John Stobart (American) (1929- )
John Stobart was born in Leicester, England on December 29, 1929. It was as a young art student that Stobart first experienced the work of John Constable and Jean Baptiste-Camille Corot. Constable’s oil sketches told Stobart that he, too could develop simplicity and clarity in his work. Corot’s paintings of outdoor subjects and architecture inspired Stobart’s art. In these paintings, Stobart also found a quality of lights he had never before seen. Stobart earned a highly coveted scholarship to England’s oldest and most prestigious art academy, the Royal Academy Schools in London. The artist completed another five years of studies in the very academy where Constable studied.

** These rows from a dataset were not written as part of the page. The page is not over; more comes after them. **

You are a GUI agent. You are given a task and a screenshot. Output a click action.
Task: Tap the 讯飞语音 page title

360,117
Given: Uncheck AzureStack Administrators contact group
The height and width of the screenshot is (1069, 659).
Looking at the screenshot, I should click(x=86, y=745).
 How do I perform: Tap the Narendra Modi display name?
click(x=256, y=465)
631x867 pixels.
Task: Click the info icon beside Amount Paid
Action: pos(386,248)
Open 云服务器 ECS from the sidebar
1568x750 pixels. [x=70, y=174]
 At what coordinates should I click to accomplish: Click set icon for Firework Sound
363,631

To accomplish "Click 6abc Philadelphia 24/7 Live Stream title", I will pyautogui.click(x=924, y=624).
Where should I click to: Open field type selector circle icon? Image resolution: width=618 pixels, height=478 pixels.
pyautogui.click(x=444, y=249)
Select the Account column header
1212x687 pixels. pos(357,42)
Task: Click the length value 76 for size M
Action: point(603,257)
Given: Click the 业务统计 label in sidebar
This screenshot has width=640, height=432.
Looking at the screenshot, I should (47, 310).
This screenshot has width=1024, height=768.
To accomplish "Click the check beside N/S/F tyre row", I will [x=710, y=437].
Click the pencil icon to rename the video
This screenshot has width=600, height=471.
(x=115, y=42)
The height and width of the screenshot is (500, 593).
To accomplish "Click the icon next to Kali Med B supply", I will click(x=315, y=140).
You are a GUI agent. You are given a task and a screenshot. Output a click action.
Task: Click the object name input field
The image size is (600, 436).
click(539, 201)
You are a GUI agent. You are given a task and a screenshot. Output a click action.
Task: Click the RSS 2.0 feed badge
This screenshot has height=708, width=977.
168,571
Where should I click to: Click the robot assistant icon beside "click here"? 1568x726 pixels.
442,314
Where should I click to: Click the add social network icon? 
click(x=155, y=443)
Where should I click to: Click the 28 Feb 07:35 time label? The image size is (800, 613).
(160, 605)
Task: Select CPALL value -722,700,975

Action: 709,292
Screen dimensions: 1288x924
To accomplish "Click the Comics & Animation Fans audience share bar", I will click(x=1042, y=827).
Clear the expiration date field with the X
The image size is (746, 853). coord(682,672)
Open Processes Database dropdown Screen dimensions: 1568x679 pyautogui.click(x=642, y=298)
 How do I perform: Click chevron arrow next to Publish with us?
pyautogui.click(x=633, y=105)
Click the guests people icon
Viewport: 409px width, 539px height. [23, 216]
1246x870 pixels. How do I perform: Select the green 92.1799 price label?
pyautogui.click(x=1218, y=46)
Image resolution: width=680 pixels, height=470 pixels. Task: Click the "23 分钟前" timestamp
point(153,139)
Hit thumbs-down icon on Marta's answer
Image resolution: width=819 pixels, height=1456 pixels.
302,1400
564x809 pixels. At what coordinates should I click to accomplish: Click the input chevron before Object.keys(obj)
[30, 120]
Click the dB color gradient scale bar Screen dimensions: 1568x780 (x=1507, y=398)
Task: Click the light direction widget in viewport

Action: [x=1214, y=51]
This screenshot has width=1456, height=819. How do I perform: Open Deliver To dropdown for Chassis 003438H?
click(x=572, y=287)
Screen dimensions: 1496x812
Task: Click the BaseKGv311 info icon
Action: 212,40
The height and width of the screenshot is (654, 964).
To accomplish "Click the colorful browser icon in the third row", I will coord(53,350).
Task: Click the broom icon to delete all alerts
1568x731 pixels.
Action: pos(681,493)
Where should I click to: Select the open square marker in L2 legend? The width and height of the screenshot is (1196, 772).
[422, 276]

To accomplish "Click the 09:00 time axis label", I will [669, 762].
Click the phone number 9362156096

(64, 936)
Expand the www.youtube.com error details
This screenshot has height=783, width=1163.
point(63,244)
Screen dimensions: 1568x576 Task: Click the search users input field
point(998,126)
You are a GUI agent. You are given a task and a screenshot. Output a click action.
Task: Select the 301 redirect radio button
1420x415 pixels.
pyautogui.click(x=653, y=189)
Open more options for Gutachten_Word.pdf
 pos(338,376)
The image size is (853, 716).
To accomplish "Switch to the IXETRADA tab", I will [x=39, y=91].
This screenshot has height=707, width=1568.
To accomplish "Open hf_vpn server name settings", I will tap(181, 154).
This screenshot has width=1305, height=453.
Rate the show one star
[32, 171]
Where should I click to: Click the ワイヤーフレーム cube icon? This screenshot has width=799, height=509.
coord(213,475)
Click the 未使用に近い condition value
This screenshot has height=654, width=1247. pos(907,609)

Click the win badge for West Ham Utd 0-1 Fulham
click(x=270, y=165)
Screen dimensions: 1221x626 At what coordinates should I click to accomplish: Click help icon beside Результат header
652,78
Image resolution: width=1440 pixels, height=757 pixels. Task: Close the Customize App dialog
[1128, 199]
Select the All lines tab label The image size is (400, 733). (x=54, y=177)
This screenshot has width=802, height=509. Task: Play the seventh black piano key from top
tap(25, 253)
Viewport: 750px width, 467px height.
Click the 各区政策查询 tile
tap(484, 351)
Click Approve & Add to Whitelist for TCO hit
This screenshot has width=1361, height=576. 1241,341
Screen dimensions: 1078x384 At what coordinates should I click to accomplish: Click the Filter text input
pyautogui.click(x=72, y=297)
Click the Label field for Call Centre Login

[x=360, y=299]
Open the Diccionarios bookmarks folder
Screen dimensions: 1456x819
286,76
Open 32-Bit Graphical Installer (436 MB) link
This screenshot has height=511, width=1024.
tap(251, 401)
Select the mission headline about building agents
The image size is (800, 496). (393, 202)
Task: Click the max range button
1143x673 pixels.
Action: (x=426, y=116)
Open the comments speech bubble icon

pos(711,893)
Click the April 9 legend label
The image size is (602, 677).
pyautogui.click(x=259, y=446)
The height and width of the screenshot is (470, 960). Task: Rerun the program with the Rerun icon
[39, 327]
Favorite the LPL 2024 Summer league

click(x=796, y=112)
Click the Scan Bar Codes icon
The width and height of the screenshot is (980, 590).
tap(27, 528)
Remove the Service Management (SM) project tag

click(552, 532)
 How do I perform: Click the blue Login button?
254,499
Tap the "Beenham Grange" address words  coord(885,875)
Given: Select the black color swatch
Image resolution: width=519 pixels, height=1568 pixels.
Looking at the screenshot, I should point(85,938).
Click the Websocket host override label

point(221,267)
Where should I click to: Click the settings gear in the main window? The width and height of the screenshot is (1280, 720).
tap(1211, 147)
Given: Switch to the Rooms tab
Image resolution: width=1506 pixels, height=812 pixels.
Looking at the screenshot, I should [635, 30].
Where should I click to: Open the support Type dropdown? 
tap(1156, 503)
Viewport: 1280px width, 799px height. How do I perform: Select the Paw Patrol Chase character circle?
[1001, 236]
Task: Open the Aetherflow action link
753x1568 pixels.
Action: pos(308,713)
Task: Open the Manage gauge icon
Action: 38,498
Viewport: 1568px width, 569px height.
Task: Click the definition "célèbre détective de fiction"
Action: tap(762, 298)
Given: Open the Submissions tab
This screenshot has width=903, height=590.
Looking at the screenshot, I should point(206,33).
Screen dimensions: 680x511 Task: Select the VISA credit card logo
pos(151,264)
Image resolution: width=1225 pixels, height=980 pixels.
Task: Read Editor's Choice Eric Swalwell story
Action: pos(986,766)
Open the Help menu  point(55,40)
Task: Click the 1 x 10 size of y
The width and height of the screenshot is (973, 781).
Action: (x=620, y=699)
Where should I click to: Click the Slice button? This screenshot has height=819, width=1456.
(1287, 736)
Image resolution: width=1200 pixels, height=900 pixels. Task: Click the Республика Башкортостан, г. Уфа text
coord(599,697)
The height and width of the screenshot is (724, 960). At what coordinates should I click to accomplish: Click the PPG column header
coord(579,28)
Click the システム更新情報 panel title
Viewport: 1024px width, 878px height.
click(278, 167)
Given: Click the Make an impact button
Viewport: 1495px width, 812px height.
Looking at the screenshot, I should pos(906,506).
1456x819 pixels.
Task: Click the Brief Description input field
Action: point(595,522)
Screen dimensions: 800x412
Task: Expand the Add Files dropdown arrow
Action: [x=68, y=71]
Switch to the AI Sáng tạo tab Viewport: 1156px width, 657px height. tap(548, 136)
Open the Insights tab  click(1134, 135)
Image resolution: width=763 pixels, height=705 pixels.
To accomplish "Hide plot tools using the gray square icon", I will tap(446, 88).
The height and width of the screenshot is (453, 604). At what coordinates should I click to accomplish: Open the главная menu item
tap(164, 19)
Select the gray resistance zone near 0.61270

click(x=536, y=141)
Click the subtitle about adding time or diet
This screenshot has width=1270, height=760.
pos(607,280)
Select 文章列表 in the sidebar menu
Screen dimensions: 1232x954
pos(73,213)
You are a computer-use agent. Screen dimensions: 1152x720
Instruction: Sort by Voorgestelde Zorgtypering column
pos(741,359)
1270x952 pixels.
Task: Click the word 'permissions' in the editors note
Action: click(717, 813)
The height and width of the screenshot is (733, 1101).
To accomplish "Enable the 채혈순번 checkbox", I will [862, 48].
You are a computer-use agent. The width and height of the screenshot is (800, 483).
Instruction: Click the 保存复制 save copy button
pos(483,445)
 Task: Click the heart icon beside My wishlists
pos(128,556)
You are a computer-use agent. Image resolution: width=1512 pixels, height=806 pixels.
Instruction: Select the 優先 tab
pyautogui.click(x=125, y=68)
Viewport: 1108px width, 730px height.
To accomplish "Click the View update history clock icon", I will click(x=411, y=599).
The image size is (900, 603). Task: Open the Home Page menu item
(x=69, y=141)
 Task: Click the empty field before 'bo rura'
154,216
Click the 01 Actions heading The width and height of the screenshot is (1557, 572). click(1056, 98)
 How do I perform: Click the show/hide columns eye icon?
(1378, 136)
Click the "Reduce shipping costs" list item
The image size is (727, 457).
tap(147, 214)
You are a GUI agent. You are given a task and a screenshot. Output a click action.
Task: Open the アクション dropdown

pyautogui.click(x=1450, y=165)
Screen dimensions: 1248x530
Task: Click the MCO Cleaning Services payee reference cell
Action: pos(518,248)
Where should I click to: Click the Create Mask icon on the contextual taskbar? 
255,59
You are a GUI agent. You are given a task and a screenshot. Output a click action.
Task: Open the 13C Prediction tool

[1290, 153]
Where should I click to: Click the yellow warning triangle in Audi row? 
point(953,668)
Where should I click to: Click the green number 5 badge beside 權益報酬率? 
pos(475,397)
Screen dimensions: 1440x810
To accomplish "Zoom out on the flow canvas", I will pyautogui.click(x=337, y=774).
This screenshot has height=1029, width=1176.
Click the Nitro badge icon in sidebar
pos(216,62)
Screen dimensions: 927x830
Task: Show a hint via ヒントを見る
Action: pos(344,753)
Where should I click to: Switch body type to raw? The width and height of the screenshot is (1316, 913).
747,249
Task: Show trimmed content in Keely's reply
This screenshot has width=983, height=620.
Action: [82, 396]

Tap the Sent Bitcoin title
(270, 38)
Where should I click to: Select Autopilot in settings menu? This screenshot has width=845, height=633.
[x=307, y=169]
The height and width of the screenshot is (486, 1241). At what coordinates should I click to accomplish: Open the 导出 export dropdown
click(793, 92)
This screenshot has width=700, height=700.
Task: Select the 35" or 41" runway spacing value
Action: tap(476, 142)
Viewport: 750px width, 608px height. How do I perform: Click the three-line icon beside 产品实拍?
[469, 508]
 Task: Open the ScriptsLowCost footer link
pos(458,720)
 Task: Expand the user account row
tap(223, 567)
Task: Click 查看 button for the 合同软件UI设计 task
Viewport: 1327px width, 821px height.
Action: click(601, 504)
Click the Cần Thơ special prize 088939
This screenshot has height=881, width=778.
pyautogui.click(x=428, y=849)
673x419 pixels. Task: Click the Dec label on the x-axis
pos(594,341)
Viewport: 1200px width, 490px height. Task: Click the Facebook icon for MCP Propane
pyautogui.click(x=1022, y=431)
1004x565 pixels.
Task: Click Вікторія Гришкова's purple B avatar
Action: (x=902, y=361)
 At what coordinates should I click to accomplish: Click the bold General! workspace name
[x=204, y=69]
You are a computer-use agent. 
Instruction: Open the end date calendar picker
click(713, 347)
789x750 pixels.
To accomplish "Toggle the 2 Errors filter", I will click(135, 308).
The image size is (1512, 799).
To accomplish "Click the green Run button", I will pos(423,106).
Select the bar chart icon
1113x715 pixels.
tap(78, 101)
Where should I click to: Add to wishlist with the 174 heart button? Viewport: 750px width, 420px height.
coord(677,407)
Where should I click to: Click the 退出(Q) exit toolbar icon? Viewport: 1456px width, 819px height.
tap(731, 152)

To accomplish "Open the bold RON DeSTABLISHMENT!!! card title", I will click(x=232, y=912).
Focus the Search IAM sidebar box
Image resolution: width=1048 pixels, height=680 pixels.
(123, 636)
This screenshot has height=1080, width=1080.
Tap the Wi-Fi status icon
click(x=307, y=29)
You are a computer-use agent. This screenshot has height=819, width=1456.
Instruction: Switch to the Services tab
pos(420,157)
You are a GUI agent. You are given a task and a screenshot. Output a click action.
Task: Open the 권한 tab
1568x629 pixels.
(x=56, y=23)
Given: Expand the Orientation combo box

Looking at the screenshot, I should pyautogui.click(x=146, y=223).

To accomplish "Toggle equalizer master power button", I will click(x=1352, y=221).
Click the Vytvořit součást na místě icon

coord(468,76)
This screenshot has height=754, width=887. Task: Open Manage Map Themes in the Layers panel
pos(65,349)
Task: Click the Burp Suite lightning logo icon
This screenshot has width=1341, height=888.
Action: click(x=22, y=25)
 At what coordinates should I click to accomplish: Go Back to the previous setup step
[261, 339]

When he completed his academic career, Stobart traveled by ship to his father’s new home in South Africa. While aboard the Braemer Castle, Stobart realized that his artistic future laid in a passion for ships and the sea he had discovered at eight years old. Stobart painted the Braemer Castle and quickly sold it to the Union Castle Line. Soon, the artist was on a tack that would carry his paintings of modern ships into boardrooms across England and North America. Stobart has taken on the task of painting nineteenth century American ports and harbors. Stobart was selected to show in the Kennedy Galleries. His paintings and limited edition prints are collected around the world and seen by visitors of the Peabody Museum in Massachusetts and the Portland Museum in Maine. John Stobart’s WorldScape I and II video series have enabled him to teach painting to a vas t television audience. Stobart has also educated readers through his books on maritime painting. The Stobart Foundation continues to sponsor young painters who are influenced by the history and tradition of the open-air painters.